I am sure that with all of the positive relays I have been sending out about OpenCongress over the past week you may have been wondering to yourself, "Now, is The General simply a PR person for OpenCongress?" The answer to that question is, "Of course not, because when a historian evaluates a source, whether that source is a document, photograph, video, or a widget, he must at one time praise its successes and at another, criticize its shortcomings." You may be wondering to yourself, "With a content streaming source that is unbiased, transparent, and free what could possibly be wrong with OpenCongress?" To you I provide three criteria: 1) awareness, 2) lack of sources, and 3) lack of tool sophistication.

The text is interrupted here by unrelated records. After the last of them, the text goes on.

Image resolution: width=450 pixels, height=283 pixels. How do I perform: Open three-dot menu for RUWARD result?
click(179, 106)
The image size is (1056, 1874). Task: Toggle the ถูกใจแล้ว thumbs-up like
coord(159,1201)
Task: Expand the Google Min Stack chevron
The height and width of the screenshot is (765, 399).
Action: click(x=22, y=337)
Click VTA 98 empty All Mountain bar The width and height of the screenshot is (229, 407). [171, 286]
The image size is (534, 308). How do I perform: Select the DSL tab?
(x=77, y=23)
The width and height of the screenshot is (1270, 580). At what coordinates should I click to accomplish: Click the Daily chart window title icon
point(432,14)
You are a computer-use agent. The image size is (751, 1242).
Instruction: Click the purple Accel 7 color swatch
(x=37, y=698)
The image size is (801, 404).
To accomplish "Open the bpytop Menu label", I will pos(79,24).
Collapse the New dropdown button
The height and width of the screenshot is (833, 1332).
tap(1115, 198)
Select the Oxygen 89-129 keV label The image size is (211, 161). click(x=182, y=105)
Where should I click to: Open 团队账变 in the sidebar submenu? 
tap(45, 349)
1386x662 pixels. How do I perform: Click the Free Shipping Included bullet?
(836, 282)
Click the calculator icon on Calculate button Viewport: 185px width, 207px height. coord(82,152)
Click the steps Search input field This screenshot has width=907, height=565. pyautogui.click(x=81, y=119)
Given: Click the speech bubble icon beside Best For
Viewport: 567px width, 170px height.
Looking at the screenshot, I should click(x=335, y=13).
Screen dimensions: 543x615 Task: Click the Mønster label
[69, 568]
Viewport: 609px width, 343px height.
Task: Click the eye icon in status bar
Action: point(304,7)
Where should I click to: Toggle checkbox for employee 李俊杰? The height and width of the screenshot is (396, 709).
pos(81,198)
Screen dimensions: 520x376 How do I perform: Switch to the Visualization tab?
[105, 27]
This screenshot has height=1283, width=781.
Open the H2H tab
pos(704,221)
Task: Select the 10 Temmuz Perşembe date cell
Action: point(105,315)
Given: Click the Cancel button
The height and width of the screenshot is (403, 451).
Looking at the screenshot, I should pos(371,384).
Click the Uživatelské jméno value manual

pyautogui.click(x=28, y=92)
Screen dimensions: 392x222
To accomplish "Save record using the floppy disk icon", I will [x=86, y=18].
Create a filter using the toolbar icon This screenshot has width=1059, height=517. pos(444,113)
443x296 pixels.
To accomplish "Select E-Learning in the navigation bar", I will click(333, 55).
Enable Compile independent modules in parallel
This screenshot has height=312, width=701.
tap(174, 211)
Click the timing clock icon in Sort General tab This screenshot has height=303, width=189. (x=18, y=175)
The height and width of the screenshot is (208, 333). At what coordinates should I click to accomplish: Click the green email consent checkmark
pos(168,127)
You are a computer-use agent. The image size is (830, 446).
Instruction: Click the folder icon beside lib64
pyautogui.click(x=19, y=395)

Here I define awareness as the measure of the knowledge or understanding of OpenCongress. OpenCongress, while particularly useful for historians and political scientists, is nearly void of any incentive for the average American to use. Instead, OpenCongress acts as an information provider for academics in the field, which is not OpenCongress' stated purpose. OpenCongress was designed to build tools to "facilitate citizen involvement." Now, while historians and political scientists may be citizens, the involvement factor, hereto, the awareness factor is seriously lacking.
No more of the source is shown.